By Governor Martin O'Malley
This week, we announced plans to expand our alternative fuel infrastructure by building four new E-85 stations for state-owned vehicles capable of running on a blend of 85% ethanol and 15% gasoline. Currently, 1,200 vehicles in the State's fleet are able to run on E-85, and we're adding about 200 per year as vehicles are replaced and rotated out of service. Just two years ago, only one such pump existed. Since then, two more have been added and plans are now underway for construction of four additional facilities.
These upfront investments in our alternative fuel infrastructure will position Maryland to take advantage of the rapid advances in the next generation of ethanol, which are made from non-food based crops, like switch grass. These new products promise to be even more affordable while still reducing harmful nitrogen emissions to the Bay by 80-90%. And automobile manufacturers are beginning to respond to the demand for cleaner, more sustainable options as well. Currently, so-called flex-fuel vehicles are available at unprecedented levels, driving the public demand for a similar infrastructure for consumers.

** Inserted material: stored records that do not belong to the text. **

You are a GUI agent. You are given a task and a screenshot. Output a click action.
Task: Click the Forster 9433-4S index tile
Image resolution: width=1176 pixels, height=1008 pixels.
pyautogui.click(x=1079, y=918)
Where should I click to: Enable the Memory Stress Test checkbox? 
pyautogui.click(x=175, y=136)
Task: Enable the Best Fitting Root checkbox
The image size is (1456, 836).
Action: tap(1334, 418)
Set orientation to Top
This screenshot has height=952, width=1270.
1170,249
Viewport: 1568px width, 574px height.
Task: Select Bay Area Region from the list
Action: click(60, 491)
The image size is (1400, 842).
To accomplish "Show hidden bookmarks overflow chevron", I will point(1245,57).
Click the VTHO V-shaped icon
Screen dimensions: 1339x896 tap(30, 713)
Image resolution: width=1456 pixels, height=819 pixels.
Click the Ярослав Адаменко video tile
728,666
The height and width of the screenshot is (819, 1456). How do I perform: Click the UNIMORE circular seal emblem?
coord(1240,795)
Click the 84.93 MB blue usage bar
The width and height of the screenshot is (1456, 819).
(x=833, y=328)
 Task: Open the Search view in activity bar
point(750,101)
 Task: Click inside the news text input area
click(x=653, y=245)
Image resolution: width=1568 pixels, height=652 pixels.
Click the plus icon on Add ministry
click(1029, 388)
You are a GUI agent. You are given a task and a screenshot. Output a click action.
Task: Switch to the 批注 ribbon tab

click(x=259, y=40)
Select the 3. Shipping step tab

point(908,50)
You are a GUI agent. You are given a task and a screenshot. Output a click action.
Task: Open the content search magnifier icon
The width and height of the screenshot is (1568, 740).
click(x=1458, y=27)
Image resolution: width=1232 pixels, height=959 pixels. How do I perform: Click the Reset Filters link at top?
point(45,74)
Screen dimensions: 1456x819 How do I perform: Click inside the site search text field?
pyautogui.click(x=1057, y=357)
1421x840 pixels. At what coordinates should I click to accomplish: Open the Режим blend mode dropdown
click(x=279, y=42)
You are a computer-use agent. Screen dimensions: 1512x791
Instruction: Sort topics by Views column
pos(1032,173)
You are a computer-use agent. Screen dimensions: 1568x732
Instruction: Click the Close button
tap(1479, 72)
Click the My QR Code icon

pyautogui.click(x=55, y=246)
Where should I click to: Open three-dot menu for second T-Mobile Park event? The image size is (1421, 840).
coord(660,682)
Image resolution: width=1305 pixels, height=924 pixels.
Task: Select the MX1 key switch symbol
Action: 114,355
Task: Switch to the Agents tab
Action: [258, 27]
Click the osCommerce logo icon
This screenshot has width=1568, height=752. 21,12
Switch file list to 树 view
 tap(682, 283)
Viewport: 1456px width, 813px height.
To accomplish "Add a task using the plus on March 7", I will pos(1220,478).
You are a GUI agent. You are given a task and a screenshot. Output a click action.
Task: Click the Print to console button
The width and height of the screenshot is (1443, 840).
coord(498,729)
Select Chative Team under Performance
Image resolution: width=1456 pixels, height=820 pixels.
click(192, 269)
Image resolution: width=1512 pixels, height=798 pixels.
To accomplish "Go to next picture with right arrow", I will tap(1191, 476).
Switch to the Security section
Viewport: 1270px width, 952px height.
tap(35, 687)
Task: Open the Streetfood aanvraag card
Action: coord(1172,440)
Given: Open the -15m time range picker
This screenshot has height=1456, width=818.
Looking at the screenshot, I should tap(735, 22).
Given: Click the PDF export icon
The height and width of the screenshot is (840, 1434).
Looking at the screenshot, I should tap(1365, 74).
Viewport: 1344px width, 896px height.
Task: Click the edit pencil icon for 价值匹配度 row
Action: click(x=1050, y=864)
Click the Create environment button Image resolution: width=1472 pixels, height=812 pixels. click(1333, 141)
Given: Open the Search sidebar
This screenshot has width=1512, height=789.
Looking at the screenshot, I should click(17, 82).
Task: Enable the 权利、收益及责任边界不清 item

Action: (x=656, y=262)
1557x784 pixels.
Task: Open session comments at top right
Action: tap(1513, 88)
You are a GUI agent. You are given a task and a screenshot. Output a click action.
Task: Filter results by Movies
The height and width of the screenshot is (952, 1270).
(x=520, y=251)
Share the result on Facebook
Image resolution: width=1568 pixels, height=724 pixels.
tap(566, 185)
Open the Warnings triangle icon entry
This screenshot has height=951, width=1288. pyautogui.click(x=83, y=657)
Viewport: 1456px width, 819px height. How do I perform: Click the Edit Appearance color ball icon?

Fortunately, in Maryland, we're blessed with talented citizens who've helped us not only catch up to other states, but actually take the lead in this effort. And Maryland is leading by example. This week, I directed the Department of General Services to use a five percent biodiesel fuel blend in its entire diesel vehicle fleet, which, if implemented statewide, would replace 180 million gallons of diesel fuel, displace 1.4 metric tons of greenhouse gases, and save drivers $20 at the pump. In addition, I've asked the Maryland Energy Administration and other agencies to identify specific steps that will ensure accelerated transition toward electric vehicles in Maryland.
We owe this commitment to future generations. Today, I'll personally congratulate 118 graduates of Maryland's Civic Justice Corps, a new summer job program that offers environmental education and training to at-risk youth. These students spent the summer engaged in projects to beautify our State parks, maintain our recreational areas, and ensure that visitors to Maryland State Parks benefit from their activities for years to come.
It's vitally important that we make decisions that are derived from our highest ideals for our future not only for ourselves, but for our children. Coming together as One Maryland, we have worked tirelessly to build a more sustainable energy future to preserve and protect Maryland's natural beauty.